40.2      Where we are in control of the Site, you and/or your third-party contractors must initially carry out our Health & Safety induction course before access to the Site will be granted. Inspection of the Site during the course of the Works will be by appointment only and unless otherwise agreed, in such an event you and/or third party acting on behalf of you must at all times be accompanied by us.

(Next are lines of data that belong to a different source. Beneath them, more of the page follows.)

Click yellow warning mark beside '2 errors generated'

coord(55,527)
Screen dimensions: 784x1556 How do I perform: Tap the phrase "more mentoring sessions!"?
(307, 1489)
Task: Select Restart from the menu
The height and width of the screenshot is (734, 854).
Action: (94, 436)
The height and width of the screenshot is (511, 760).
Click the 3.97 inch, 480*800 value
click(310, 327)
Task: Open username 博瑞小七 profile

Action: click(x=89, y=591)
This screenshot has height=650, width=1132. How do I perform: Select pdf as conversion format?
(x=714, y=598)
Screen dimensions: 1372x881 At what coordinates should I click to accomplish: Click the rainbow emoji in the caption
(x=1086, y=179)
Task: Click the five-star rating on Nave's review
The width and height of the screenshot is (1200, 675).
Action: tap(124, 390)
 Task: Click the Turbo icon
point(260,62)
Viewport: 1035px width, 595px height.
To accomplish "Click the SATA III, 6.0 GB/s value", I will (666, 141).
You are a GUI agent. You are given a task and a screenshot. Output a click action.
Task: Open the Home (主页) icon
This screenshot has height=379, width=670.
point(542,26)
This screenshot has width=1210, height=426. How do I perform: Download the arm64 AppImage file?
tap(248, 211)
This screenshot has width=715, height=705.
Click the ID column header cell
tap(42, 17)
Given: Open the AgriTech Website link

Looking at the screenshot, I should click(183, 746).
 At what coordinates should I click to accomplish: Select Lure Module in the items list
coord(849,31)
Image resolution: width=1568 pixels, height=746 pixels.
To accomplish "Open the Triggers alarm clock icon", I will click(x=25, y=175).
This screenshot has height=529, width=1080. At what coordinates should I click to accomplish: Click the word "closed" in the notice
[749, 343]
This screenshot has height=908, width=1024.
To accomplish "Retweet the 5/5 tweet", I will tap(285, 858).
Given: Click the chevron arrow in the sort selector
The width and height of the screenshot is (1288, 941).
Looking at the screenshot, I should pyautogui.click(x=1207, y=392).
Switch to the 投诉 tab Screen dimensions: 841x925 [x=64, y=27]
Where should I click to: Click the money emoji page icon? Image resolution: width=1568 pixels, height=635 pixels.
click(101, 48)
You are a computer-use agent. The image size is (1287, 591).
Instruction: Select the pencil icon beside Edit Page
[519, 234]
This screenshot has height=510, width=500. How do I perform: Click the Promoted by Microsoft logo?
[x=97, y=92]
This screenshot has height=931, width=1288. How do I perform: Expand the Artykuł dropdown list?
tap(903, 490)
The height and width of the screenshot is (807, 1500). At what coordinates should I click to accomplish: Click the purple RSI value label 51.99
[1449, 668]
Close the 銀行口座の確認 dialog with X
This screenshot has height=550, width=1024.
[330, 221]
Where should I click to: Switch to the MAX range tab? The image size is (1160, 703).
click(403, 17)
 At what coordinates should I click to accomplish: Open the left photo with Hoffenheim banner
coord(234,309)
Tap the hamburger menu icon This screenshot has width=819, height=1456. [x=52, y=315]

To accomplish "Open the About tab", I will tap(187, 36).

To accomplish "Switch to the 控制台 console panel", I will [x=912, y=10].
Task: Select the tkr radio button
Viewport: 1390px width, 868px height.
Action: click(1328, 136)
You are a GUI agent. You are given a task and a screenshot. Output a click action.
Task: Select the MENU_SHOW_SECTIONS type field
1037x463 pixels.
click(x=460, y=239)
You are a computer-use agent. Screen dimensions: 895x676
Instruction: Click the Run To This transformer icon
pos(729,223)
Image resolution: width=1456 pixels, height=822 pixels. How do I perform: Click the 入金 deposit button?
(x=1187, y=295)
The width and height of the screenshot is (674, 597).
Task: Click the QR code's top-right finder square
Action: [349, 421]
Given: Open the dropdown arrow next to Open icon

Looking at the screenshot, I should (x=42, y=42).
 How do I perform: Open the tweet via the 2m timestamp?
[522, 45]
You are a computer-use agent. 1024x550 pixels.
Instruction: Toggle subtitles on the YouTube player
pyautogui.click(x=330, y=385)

40.3      You shall advise us of the precise location of all known risks present at the Site, and where applicable, induct our workers (including any sub-contractors as required), on:

(a)         any WorkSafe management system;

(b)         Site safety expectations;

(c)          emergency provisions;

(d)         risks and their control measures; and

(e) incident reporting expectations.

41. Underground locations

41.1 Prior to us commencing any work you must advise us of the precise location of all underground services on the Site and clearly mark the same. The underground mains and services you must identify include, but are not limited to, electrical services, gas services, sewer services, pumping services, sewer connections, sewer sludge mains, water mains, irrigation pipes, telephone cables, fibre optic cables, oil pumping mains, and any other services that may be on the Site.

41.2 Whilst we will take all care to avoid damage to any underground services you agree to indemnify us in respect of all and any liability claims, loss, damage, costs and fines as a result of damage to services not precisely located and notified in accordance with clause 41.1.